Electronic Delay Storage Automatic Calculator (EDSAC): Invention, History & Interactive Simulation

The Electronic Delay Storage Automatic Calculator (EDSAC) was the first practical stored-program computer, marking a pivotal moment in the evolution of computing. Developed at the University of Cambridge's Mathematical Laboratory under the direction of Sir Maurice Wilkes, EDSAC executed its first program on May 6, 1949, just months after the Manchester Baby but with far greater practical utility. Unlike earlier machines that required manual rewiring for each new task, EDSAC stored both data and instructions in memory, enabling automatic execution of complex calculations.

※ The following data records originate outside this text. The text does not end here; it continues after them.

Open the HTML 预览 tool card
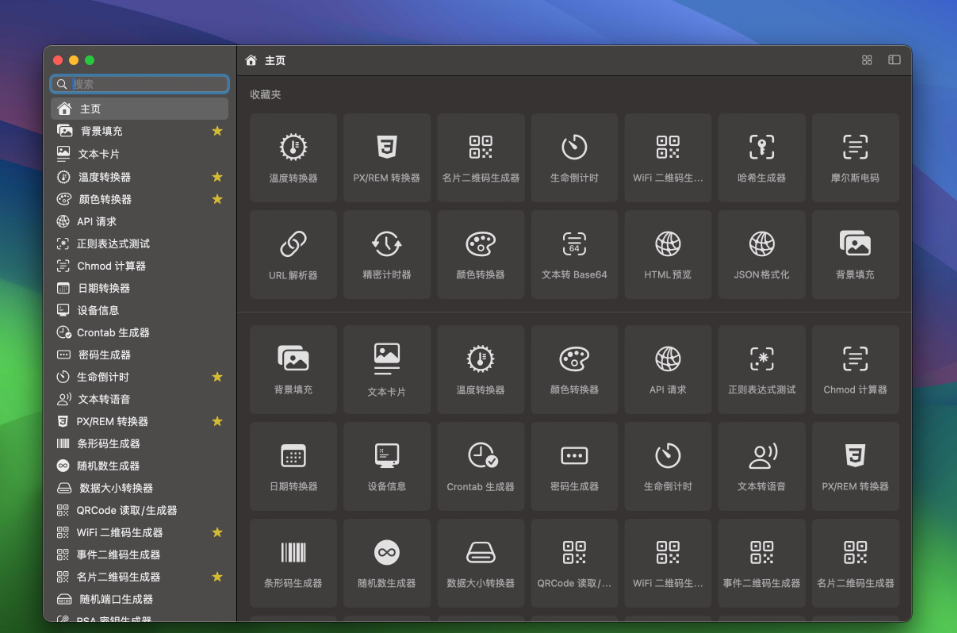The height and width of the screenshot is (633, 957). (x=667, y=254)

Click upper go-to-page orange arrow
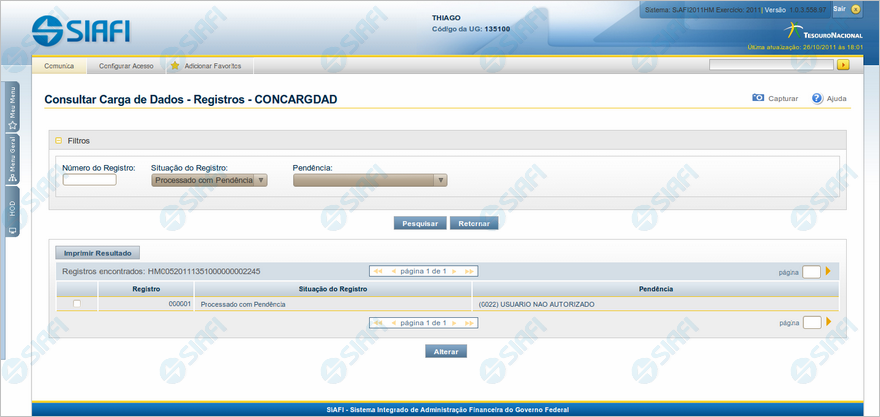coord(828,271)
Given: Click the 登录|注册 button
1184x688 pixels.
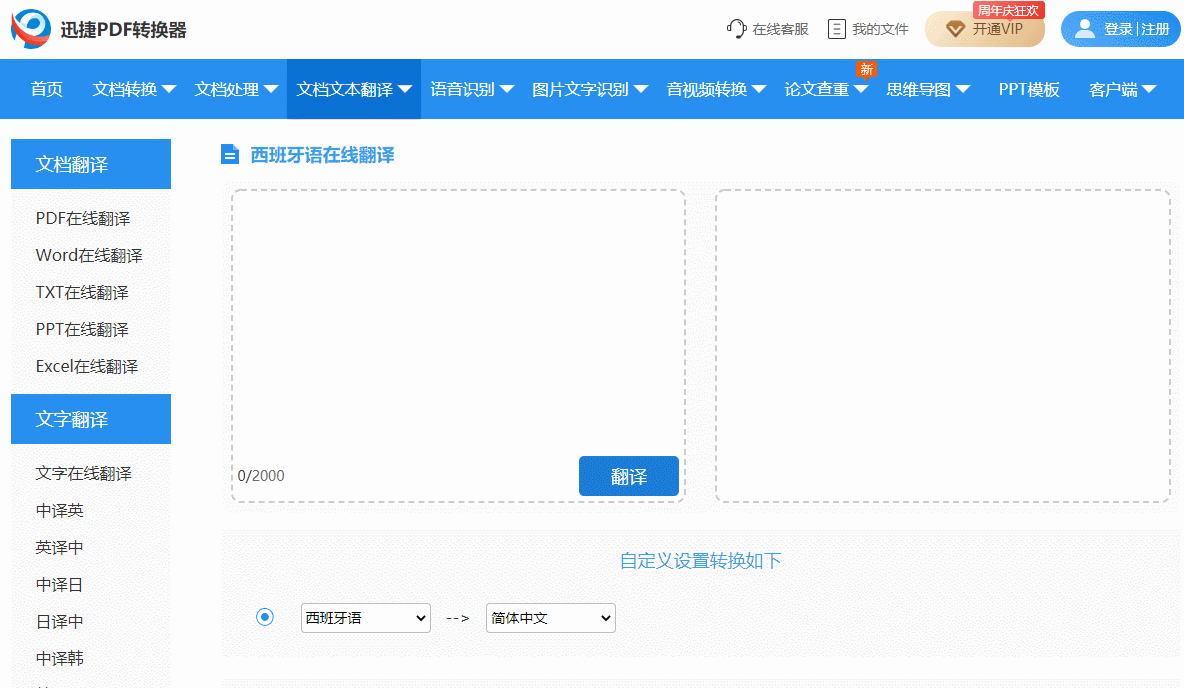Looking at the screenshot, I should click(x=1131, y=29).
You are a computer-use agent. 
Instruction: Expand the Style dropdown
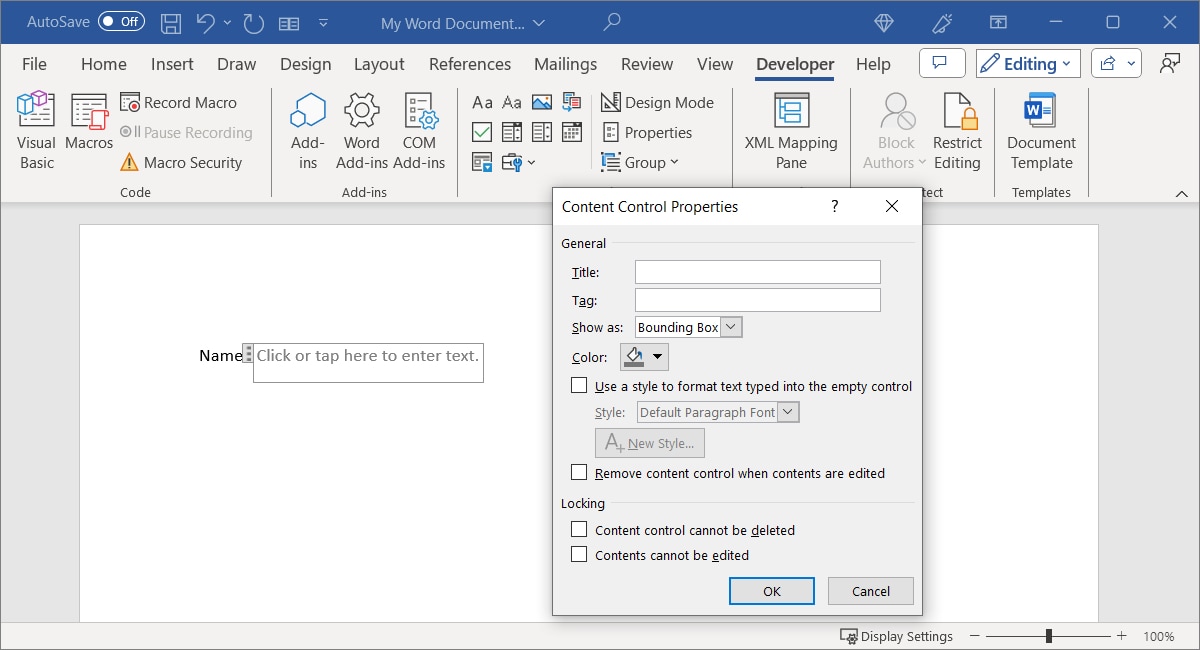787,411
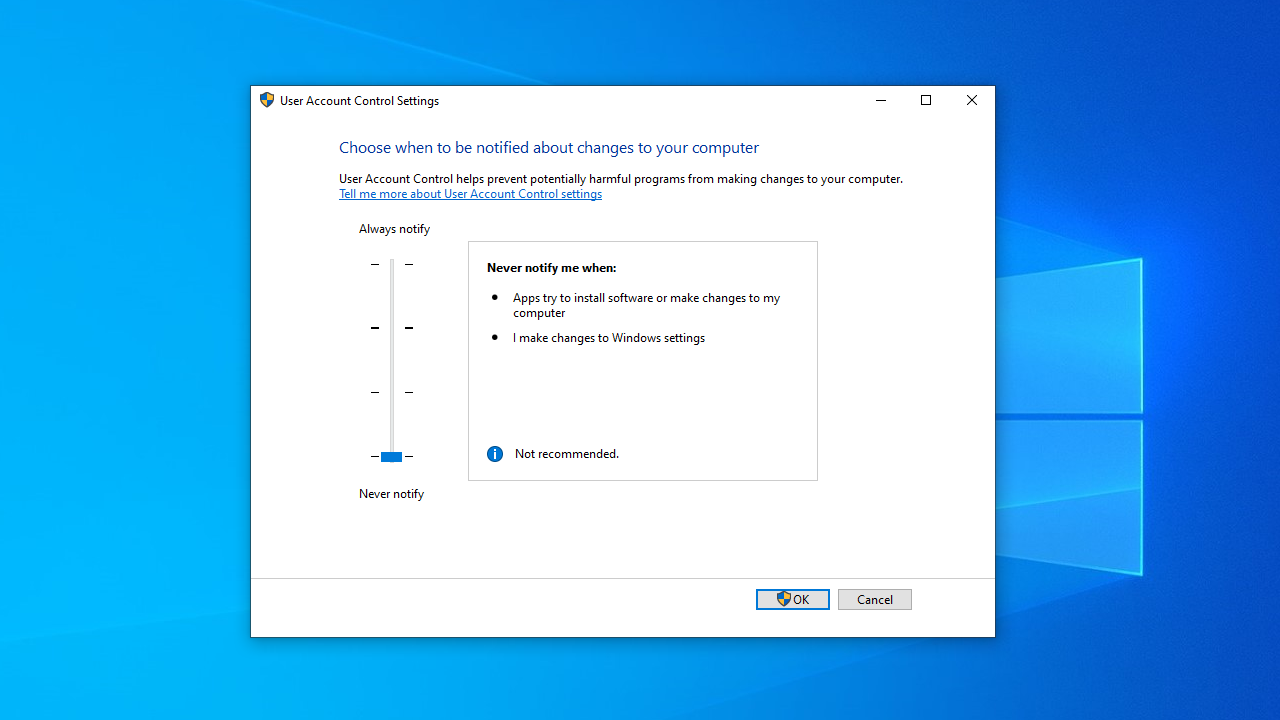Open Tell me more about User Account Control link
Image resolution: width=1280 pixels, height=720 pixels.
point(470,194)
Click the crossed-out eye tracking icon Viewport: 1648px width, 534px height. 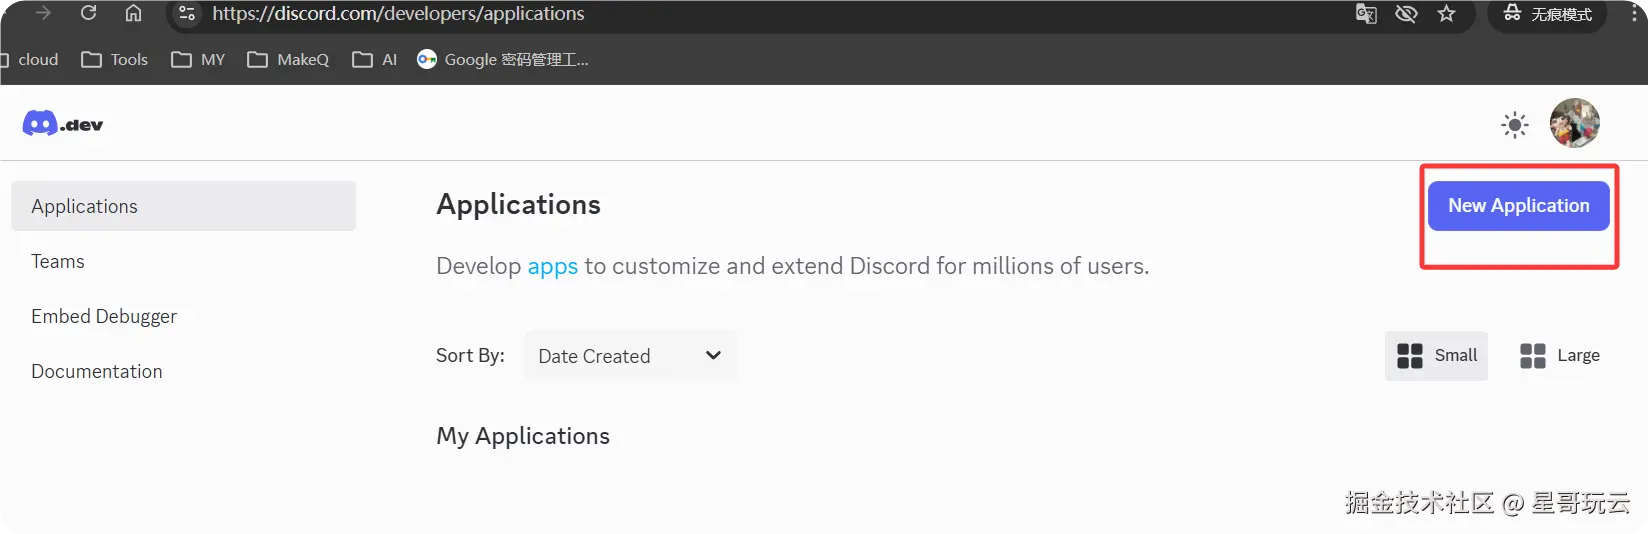tap(1406, 14)
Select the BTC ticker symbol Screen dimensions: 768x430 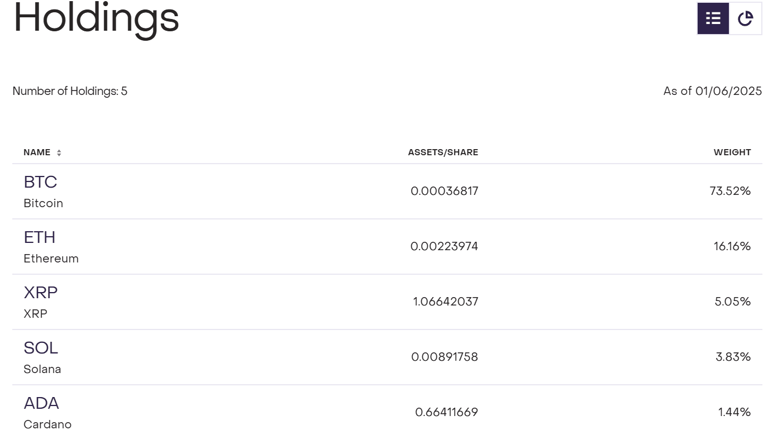coord(40,182)
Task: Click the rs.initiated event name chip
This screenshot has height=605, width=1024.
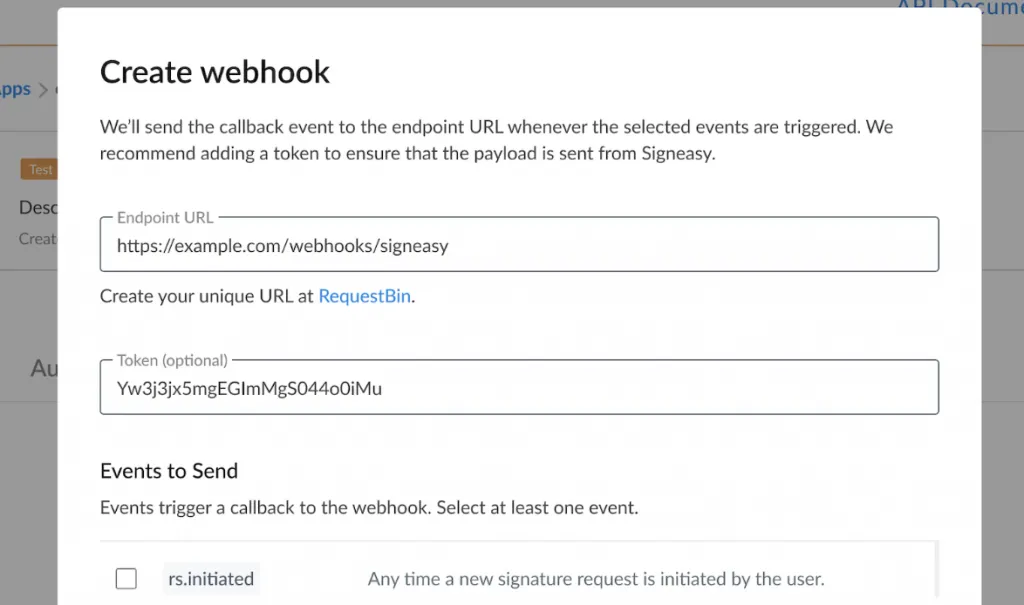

This article explores the technical specifications, historical significance, and lasting impact of EDSAC. Below, you'll find an interactive calculator that simulates key aspects of EDSAC's operation, allowing you to input parameters and observe how this groundbreaking machine processed data. Whether you're a historian, computer scientist, or curious enthusiast, this guide provides a deep dive into one of computing's most transformative inventions.

EDSAC Simulation Calculator

Simulate the performance of the Electronic Delay Storage Automatic Calculator by adjusting key parameters. This tool models EDSAC's memory access times, instruction execution rates, and program throughput based on historical specifications.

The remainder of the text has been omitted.